On Stage/Off Stage: Performance and the Theatrical

Saturday, 31 October 2015, 2 p.m.-4 p.m.
Tate Modern, Starr Auditorium

 

Rodney Graham, Fishing on a Jetty 2000, Two colour photographs on paper,image, each: 2340 x 1730 mm, Purchased with funds provided by the Mary Joy Thomson Bequest 2005© Rodney Graham, courtesy Donald Young Gallery, Chicago

 

 

Taking inspiration from the BMW Tate Live: Paulina Olowska The Mother An Unsavoury Play in Two Acts and an Epilogue, join artists, curators, theatre directors and writers for a discussion exploring the relationship between art and theatre.

The panel examines the dualities of the stage and the gallery as sites of narrative, looking at the shared methodologies of theatre making and the artists practice as performance, beyond the traditional conventions of the stage and studio.

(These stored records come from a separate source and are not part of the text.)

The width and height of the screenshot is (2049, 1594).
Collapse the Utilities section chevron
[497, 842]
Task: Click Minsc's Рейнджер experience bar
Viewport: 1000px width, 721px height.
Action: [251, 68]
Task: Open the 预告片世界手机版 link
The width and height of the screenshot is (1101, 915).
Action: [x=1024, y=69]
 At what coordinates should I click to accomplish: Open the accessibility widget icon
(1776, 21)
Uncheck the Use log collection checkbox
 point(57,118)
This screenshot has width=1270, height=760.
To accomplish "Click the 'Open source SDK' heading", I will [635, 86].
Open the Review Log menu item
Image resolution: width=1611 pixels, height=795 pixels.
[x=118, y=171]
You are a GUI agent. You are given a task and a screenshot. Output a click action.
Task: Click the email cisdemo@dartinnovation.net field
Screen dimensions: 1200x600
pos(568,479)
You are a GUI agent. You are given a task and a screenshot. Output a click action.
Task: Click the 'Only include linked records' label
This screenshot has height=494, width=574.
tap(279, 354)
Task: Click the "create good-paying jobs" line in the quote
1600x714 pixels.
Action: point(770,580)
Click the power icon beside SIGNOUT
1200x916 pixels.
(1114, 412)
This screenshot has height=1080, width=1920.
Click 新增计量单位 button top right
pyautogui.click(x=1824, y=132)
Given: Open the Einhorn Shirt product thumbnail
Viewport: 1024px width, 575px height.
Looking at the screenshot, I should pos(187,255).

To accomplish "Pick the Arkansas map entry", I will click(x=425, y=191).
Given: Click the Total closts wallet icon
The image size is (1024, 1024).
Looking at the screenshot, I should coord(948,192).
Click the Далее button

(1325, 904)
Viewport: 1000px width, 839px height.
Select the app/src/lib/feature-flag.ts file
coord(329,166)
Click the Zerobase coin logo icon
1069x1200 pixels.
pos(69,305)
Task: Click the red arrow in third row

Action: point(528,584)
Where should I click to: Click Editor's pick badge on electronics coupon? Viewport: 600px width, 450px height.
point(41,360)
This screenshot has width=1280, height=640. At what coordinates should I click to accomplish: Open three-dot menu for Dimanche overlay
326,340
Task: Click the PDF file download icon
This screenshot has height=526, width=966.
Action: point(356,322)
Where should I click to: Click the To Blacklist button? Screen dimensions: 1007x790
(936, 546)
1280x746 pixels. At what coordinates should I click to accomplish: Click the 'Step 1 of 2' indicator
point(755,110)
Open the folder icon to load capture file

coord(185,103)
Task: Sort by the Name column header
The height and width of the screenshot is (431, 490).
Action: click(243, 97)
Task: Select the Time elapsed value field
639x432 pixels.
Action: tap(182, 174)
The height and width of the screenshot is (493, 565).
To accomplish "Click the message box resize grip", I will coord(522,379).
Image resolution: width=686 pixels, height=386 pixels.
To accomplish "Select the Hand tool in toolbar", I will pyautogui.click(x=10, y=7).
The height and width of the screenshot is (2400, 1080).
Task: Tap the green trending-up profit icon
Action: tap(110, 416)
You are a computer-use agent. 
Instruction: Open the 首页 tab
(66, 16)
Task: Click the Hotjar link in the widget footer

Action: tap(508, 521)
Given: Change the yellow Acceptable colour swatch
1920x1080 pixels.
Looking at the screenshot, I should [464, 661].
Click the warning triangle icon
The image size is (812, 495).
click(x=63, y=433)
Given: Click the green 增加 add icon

This event touches on questions including:
What is the relationship between art and theatre in relation to liveness, the audience and the site of the theatre/museum?
What role does performance and live art play in increasingly blurring the boundaries between art and theatre?
How do the discourses coming out of theatre, performance studies, art history, and related disciplines differently frame and understand these art practices?
To what extent can the artist be considered a dramaturge/actor or director?

The event is chaired by Rebecca Schneider and speakers include artist Paulina Olowska, author and theorist Michal Kobialka and Thomas Oberender, Director of Berliner Festspiele.

 

Photos from the event:

fot. Belinda Lawley, 2015.

fot. Belinda Lawley, 2015.

 

Biographies:

Michal Kobialka
Michal Kobialka is a Professor of Theatre in the Department of Theatre Arts & Dance at the University of Minnesota.  He is the author of A Journey Through Other Spaces: Essays and Manifestos, 1944-1990 (University of California Press, 1993); Further on, Nothing: Tadeusz Kantor’s Theatre (University of Minnesota Press, 2009); and This Is My Body: Representational Practices in the Early Middle Ages(University of Michigan Press, 1999); the editor of Of Borders and Thresholds: Theatre History, Practice, and Theory (University of Minnesota Press, 1999); a co-editor (with Barbara Hanawalt) ofMedieval Practices of Space (University of Minnesota Press, 2000) and (with Rosemarie Bank) ofTheatre/Performance Historiography: Time , Space, Matter.

Thomas Oberender
Dr. Thomas Oberender was appointed managing director of the Berliner Festspiele in 2012. From 2006 to 2011, he was theatre director at the Salzburg Festival. From 2005 to 2006, he was head dramaturg and co-director of the Schauspielhaus Zürich and, from 2000 to 2005, head dramaturge and member of the artistic direction at the Schauspielhaus Bochum under Matthias Hartmann. He has published numerous books, including Leben auf Probe. Wie die Bühne zur Welt wird (Life is a Rehearsal: How the Stage Becomes a World; 2009), and Das schöne Fräulein Unbekannt. Gespräche über Theater, Kunst und Lebenszeit (The Lovely Miss Unknown: Discussions of Theater, Art, and Life; 2011), „Nebeneingang oder Haupteingang? – Gespräche über 50 Jahre Schreiben fürs Theater“ (2014).

Paulina Olowska
Working in painting, performance, installation and curating, Paulina Olowska’s work often focuses on forgotten figures of feminism, minor histories, and popular aesthetics, quoting period fashion photography, agitprop posters, graffiti, periodicals, and signage. She recently had solo projects and exhibitions at the Stedelijk Museum, Amsterdam, Kunsthalle Basel and Zacheta National Gallery, Warsaw (2014) and Carnegie Museum of Art, Pittsburgh (2013). She lives in Krakow, Poland.

Rebecca Schneider
Rebecca Schneider, Professor of Theatre Arts and Performance Studies at Brown University, is author of The Explicit Body in Performance (1997), Performing Remains: Art and War in Times of Theatrical Reenactment (2011), Theatre And History (2014) and editor of journal issues and anthologies on art, theatre, and everyday life.

 

This event has been co-curated with artist, actor and writer Kate Tiernan.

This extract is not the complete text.